Janitha shifted from red-orange to violet. “That is Revolutionary Polyarchism, which was discredited years ago. We are Rational Polyarchists.”

Her first impulse was to look up the difference, but instead Adya decided to keep Janitha talking. “Forgive my ignorance. Would you detail the distinction for me?”

“The old revolutionaries wanted to replace the Sixty Families oligarchy with a completely new system, with temporary administrators chosen by merit, or popular vote, or possibly by random selection. This would in turn lead to taxation, inexperienced leadership, corruption, and other perverse incentives.”

“You sound just like my father,” said Adya. “But if you aren’t trying to destroy the oligarchy, what do you want?”

“We want different oligarchs!” said Janitha. “Restricting the purchase of ministries and seats on the Coordinating Committee to a hereditary subculture of self-proclaimed aristocrats is inefficient. Under Rational Polyarchy, ministries would be open to purchase by any individual—”

“Or partnership!” said the other mer who had spoken, shifting a little into the purple himself.

“Or limited partnership which can bid the most gigajoule credits. This would have a number of benefits: access to a greater pool of wealth, expanded opportunity for talented individuals, reduction in the number of seats on the Committee, improved—”

“Isn’t that like the old Plutocratic movement?” asked Adya.

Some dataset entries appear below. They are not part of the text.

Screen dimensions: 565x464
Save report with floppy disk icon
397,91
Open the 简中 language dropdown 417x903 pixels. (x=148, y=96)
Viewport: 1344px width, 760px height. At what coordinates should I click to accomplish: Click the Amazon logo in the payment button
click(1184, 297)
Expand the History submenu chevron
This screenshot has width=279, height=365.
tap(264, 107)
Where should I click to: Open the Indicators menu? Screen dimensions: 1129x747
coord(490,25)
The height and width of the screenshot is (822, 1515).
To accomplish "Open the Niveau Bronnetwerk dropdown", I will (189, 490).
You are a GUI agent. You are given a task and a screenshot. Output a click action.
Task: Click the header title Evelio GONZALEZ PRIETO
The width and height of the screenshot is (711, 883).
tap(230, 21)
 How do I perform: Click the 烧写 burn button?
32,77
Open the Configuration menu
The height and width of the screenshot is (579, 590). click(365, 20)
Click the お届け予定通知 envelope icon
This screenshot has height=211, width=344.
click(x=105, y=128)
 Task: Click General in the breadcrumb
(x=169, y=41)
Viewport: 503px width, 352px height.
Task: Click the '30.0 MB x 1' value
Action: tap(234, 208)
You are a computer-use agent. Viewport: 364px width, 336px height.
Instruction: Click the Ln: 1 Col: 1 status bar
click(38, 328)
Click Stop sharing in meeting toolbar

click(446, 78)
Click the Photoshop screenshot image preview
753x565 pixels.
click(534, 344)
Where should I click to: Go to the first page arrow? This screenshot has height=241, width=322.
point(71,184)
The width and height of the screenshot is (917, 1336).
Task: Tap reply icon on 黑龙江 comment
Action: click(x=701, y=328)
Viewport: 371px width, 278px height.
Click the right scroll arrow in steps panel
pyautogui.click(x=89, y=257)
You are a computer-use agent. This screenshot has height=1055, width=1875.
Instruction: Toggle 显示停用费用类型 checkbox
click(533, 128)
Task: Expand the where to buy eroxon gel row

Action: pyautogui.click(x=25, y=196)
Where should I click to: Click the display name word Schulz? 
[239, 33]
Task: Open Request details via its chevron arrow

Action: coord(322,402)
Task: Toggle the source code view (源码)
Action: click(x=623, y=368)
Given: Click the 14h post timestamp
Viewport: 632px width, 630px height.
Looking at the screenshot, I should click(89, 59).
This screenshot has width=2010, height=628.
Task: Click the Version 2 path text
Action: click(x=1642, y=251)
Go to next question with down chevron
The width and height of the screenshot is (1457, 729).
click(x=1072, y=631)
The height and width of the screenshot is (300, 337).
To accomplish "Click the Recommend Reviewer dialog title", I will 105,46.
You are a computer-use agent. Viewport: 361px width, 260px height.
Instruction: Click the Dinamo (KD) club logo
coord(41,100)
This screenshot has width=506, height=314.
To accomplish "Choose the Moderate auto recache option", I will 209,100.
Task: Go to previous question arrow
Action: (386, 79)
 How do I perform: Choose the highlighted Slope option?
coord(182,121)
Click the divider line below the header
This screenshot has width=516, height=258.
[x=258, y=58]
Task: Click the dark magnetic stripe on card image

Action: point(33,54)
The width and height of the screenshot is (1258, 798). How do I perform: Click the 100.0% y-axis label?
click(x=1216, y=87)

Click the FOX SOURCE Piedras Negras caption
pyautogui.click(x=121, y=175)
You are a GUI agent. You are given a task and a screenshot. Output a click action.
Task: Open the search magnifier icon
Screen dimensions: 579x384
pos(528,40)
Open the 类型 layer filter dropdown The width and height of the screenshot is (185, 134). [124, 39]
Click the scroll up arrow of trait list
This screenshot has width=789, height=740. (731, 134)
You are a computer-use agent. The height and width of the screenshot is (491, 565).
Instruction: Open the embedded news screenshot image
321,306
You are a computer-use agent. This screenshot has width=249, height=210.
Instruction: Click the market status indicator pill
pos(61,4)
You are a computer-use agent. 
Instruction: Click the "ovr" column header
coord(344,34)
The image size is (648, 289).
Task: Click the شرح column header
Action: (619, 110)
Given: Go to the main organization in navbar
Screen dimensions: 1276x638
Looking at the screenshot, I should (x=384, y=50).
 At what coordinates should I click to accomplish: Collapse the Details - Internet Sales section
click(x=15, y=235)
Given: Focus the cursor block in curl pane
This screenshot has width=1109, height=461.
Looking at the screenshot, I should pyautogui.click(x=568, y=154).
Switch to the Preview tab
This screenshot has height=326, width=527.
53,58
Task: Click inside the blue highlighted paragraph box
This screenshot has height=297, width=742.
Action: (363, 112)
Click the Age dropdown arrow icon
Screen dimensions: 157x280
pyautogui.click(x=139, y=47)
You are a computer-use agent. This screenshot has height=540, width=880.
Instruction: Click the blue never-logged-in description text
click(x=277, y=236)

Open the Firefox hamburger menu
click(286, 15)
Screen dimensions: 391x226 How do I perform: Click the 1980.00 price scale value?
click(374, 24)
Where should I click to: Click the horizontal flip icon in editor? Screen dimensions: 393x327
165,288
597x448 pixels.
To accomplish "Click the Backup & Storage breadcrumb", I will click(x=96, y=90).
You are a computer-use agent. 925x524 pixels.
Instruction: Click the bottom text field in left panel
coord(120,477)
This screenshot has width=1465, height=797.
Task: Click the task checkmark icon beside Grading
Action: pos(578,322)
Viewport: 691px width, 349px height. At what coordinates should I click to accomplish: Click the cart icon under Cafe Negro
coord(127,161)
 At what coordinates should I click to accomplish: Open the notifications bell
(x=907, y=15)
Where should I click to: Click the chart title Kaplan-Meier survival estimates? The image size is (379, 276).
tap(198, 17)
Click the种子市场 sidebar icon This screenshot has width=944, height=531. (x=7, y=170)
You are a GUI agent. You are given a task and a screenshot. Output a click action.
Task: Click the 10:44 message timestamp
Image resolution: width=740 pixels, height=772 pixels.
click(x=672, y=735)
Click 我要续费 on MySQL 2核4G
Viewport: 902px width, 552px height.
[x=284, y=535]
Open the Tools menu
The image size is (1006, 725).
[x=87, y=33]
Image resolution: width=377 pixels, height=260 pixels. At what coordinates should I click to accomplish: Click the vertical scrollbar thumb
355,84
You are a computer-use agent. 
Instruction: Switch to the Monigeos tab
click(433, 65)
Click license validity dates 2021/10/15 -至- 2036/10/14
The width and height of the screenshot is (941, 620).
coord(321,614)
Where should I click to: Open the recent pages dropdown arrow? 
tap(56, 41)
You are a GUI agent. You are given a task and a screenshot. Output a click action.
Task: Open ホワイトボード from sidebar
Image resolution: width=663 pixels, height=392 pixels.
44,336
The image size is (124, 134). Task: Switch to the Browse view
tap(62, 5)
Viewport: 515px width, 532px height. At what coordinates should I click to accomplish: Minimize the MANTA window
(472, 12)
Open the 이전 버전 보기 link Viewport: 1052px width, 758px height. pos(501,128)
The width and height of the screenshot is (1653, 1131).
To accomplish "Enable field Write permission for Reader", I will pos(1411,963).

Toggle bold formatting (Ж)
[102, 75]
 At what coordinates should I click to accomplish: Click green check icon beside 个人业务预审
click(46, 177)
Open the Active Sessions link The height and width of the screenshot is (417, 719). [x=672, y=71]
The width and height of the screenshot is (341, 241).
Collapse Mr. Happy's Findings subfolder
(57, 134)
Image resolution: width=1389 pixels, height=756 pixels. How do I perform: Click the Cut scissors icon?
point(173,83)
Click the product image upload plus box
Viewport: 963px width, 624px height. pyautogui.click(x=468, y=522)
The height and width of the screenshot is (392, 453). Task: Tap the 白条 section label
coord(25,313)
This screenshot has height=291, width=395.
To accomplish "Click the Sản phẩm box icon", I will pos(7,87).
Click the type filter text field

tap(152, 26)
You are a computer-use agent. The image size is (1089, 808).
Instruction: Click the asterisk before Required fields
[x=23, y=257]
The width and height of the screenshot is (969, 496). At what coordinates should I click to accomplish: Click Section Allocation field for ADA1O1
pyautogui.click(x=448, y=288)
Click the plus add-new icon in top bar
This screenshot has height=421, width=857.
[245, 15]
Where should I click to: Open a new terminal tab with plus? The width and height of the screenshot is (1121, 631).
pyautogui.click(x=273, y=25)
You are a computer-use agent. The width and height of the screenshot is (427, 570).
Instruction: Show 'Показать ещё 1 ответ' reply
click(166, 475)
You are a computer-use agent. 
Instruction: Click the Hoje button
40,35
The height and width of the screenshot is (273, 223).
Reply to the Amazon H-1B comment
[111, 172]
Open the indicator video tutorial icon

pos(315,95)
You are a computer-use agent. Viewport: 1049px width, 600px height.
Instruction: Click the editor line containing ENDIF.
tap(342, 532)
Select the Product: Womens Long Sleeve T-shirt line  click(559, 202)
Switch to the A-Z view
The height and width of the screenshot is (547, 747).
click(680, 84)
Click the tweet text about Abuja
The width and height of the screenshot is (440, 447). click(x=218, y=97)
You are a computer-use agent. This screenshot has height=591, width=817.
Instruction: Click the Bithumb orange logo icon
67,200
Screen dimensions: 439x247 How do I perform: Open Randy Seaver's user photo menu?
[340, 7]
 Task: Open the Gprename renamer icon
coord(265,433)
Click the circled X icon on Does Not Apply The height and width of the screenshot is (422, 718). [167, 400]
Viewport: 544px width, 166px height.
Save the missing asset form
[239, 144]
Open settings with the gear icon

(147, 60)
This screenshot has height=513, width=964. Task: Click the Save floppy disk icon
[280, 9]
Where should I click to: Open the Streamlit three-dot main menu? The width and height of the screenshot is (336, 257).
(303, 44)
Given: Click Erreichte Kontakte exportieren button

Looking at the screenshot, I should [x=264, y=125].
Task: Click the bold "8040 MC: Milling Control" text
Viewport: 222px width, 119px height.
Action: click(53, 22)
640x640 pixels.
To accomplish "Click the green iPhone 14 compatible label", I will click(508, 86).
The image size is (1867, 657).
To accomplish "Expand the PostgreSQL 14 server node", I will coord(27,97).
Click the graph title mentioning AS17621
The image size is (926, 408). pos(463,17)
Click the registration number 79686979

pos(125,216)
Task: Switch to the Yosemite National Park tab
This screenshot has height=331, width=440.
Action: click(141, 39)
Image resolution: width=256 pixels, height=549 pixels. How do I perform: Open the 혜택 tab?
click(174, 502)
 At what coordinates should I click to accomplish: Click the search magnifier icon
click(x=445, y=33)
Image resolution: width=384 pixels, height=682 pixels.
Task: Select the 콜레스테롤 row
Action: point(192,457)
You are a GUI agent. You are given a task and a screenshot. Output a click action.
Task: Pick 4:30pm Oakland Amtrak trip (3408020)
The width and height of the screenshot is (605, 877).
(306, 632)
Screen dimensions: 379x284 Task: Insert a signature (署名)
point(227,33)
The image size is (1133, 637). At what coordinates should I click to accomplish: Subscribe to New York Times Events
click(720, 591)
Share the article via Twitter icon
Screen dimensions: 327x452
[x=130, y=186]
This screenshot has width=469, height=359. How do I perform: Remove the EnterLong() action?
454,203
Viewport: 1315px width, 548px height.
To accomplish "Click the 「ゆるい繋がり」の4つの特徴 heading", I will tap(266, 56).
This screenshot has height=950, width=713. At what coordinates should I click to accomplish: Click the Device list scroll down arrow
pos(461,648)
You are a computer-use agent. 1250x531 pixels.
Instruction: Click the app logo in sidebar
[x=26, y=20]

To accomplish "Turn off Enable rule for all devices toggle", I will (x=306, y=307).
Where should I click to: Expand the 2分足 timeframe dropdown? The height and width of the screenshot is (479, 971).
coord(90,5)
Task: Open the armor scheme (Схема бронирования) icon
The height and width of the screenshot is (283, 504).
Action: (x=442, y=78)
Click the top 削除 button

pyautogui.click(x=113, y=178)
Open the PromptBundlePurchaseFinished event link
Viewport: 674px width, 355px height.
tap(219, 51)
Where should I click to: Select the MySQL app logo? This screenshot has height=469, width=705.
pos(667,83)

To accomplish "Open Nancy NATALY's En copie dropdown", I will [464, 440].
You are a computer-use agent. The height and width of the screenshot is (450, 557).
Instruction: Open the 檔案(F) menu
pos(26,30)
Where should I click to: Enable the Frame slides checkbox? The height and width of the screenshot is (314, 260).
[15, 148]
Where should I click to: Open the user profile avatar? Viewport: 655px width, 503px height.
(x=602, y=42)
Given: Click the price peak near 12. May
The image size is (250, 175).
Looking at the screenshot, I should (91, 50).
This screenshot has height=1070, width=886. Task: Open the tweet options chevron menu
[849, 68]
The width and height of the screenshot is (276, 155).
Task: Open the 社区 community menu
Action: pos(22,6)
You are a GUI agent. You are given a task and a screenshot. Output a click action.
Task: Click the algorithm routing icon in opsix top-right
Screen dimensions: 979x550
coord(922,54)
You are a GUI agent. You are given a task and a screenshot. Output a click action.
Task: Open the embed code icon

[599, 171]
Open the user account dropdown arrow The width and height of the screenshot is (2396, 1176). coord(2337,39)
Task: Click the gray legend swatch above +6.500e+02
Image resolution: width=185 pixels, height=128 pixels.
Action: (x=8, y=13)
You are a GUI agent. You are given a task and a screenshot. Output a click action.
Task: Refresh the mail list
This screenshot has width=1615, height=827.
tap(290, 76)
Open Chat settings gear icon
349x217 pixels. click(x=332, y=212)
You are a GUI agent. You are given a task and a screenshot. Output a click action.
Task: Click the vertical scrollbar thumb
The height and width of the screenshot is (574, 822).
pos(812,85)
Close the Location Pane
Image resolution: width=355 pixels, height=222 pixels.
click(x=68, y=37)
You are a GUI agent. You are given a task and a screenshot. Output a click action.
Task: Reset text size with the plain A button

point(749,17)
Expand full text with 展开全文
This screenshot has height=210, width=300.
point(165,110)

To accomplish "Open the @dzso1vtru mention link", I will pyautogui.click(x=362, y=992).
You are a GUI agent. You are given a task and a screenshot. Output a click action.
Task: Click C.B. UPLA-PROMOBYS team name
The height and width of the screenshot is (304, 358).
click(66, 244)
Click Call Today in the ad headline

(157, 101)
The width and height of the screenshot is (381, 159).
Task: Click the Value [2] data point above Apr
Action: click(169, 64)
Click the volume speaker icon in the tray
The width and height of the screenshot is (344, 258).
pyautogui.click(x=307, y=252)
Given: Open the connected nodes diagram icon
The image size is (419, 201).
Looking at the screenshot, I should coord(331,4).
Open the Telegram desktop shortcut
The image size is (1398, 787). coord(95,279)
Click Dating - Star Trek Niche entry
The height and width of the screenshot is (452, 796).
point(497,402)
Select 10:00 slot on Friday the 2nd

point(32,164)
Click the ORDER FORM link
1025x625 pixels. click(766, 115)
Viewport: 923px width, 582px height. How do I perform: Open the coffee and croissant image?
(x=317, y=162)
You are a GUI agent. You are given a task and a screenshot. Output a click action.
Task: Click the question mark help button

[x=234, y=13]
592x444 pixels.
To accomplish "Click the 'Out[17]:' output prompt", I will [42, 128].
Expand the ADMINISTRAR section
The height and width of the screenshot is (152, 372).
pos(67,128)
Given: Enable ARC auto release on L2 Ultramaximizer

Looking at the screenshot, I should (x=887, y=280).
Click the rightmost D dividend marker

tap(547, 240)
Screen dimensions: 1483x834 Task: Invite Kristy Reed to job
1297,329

“Not at all! The Plutocrats wanted to allow joint-stock companies to bid on seats, and that’s just a back door to majoritarian populism!” Janitha had turned an indignant red again just thinking about it.

“I see. That’s very interesting,” said Adya. “I’d love to learn more. Can you recommend some references?”

Adya wasn’t just being polite. Her normal curiosity was aroused, and she was a little embarrassed to discover there was a political movement on her own world which she didn’t understand completely. She had accepted her father’s version of things too much.

“Our entire manifesto is in the infosphere,” said Janitha.

“And in physical form, all over Miranda,” added the male mer.

“The primary tenet of Rational Polyarchy is that the right to rule is based on merit, but contending subcultures define merit to benefit themselves. Therefore only an objective, quantifiable metric is valid. Like the oligarchs, we believe that the expense of maintaining society should be borne by those with the most resources. Synthesizing those two principles leads inevitably to the conclusion that anyone with enough wealth should be allowed to bid on ministries and take part in government. This in turn has six corollaries, as follows—”

Eight corollaries,” said the male. “We expanded the list at the last Party Conclave.” While he spoke the cargo handling bot suddenly left, jumping to the wall and then trotting back up the way it and the mers had come. Though it was sub-Baseline, it was hard for Adya to avoid the suspicion it had heard all this before.

“Those two are still provisional. I’m trying to keep it simple,” said Janitha.

“Again, I humbly pray you pardon for my tone earlier,” said Adya. “These attacks have really harmed my family. Our position is very shaky, and all of us are desperate. Do you have any way to get in touch with Pulu Visap? I just want to find out who hired her, and why.”

“She’s staying dark for now,” said Janitha. “Something scared her.”

“It wasn’t me. I just want to talk to her.”

Janitha looked thoughtful, her skin fading from reddish purple to a brownish blue. “I have a way to contact her. I’ll set up a meeting. Or try to—no guarantees, you understand. And if anything happens to her, I’ll know.”

“You have my word as a woman of the proud and patrician house of Elso that I intend no injury to anyone,” said Adya.

“You actually believe that stuff, don’t you? All right. I’ll contact you once I hear from Pulu. Now, if you’ll excuse us, we have to put our fish to bed.”